Establece un negocio. Los fabricantes necesitan saber que tienes la capacidad de recibir y distribuir sus productos. Algunos pueden requerir una prueba de que estás en el negocio y de que tienes tu propia tienda, sala de exposición o almacén desde el cual trabajar.

Investiga los requisitos de distribución de los fabricantes con los cuales deseas trabajar. Descubre cuáles requisitos son mejores para tu modelo de negocio. Algunos fabricantes exigen a sus distribuidores que trabajen sólo con sus productos y, posiblemente, que compren una franquicia de distribución, como es el caso de muchos fabricantes de automóviles. Otros pueden permitir vender sus productos junto con productos similares de otros.

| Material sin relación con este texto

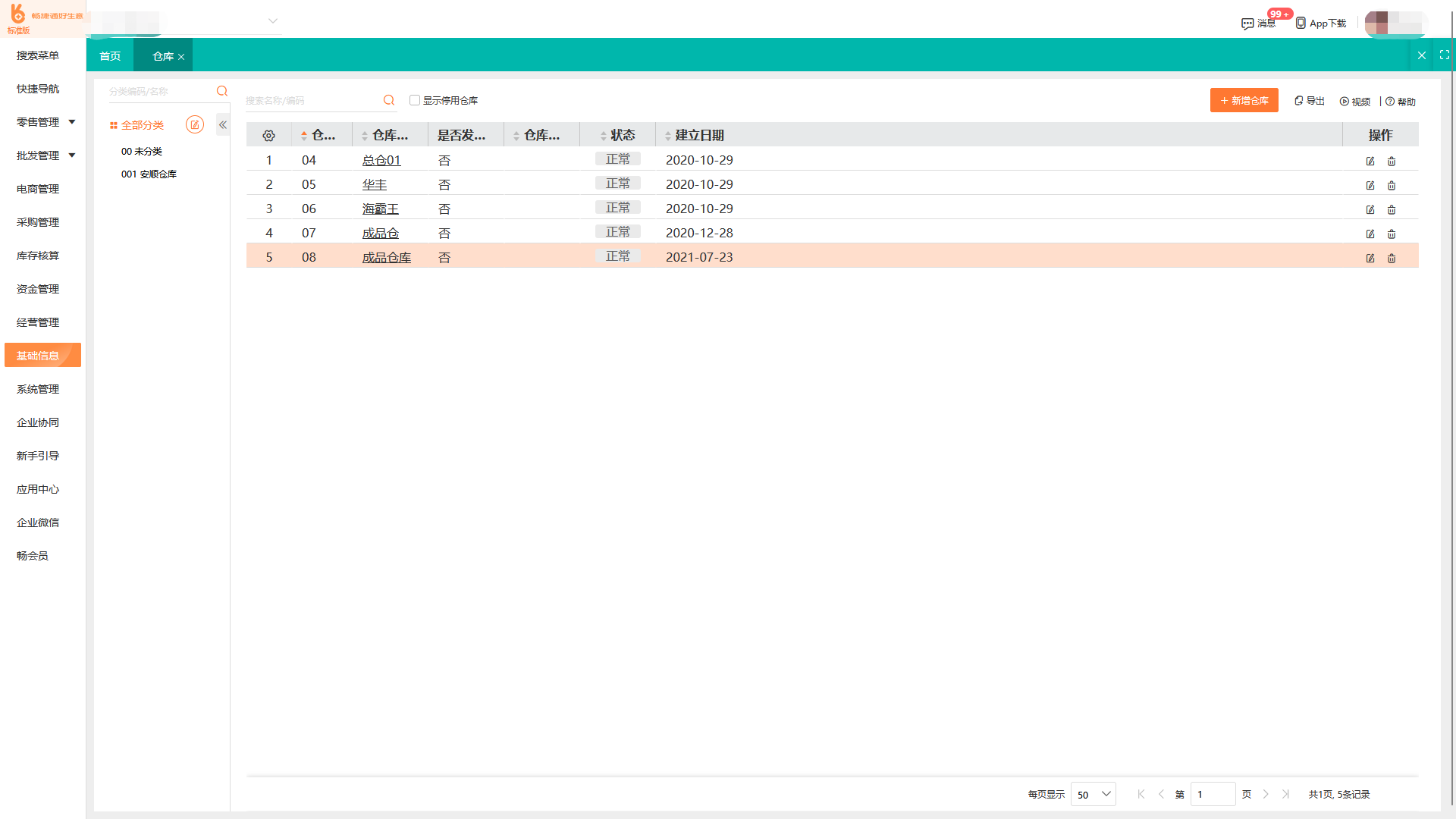This screenshot has height=819, width=1456.
Task: Click the search magnifier icon in toolbar
Action: pyautogui.click(x=390, y=100)
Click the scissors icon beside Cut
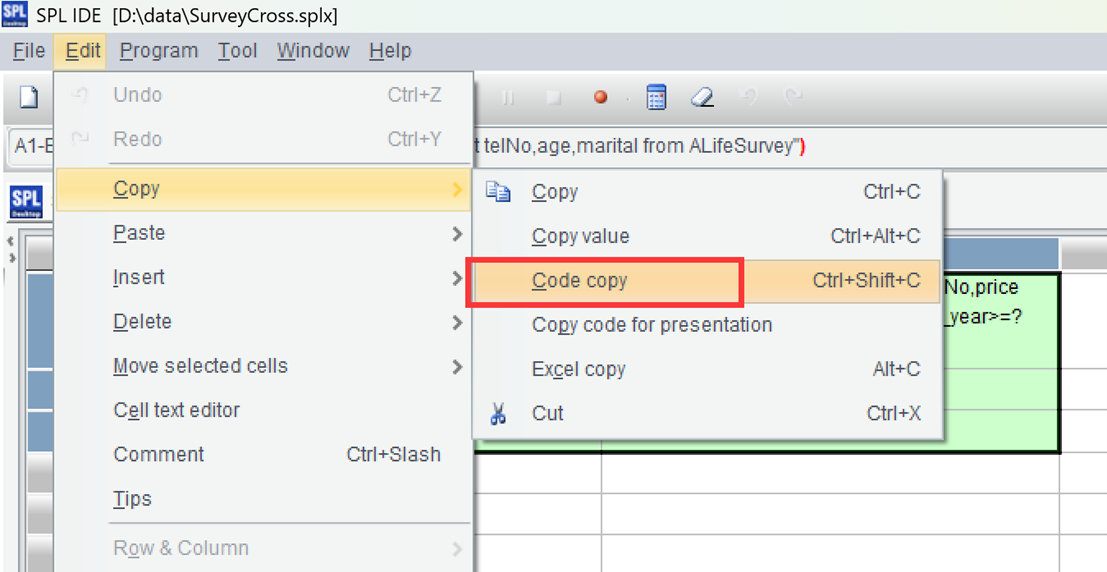The width and height of the screenshot is (1107, 572). pos(498,413)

Completa el proceso de solicitud hecha por el fabricante para convertirte en su distribuidor. Cada fabricante tiene su propio proceso de solicitud. Algunos tienen un entrenamiento patentado que tú y tus empleados estarán obligados a tomar. Otros simplemente pueden requerir una solicitud completa, una prueba de licencia comercial y la compra de un pedido inicial junto con materiales de venta y muestras.

Construye una relación de trabajo con tu fabricante. Conoce el proceso de compra y cómo la compañía maneja las devoluciones, las órdenes expedidas, los pedidos pendientes y los productos sin vender. Construir una relación con un representante dentro de la empresa puede mantener tu negocio en el circuito de información sobre las cuestiones de fabricación y los retrasos.

Cumple con todas las regulaciones federales y estatales relativas a los artículos que estas distribuyendo. Algunos productos pueden ser etiquetados como peligrosos y deben ser manejados de acuerdo con la ley. Por ejemplo, la pintura es considerada un líquido inflamable. Esta tiene normas de almacenamiento y manipulación que un distribuidor tendrá que seguir, como se indica en las normas de la OSHA. La mayoría de artículos que requieren atención especial están marcados por el fabricante y por las regulaciones federales. Consulta con la agencia ambiental de tu estado y las regulaciones federales de la OSHA con respecto a los artículos que puedan necesitar un cuidado especial.

Construye tu negocio de distribución. Utiliza eventos públicos de la industria y conferencias, demostraciones o visita las oficinas para conectarte con los compradores potenciales. Incluye certificados de cualquier fabricante, así como formación o títulos oficiales, en tarjetas de visita, publicidad y sitios web, para construir credibilidad en los clientes potenciales.

Mantente informado acerca de las técnicas, tendencias y legislaciones que puedan afectar a la industria a la cual estas distribuyendo. Únete a organizaciones que puedan ayudarte a seguir este tipo de información. Por ejemplo, los distribuidores de productos de belleza pueden unirse a la Coalición Nacional de Esteticistas, Fabricantes/distribuidores y asociaciones (NCEA). La NCEA realiza un seguimiento de las normas y reglamentos de las posiciones dentro de la industria de la belleza y apoya los esfuerzos de promoción populares para asegurar que los productos sean vendidos y utilizados con seguridad.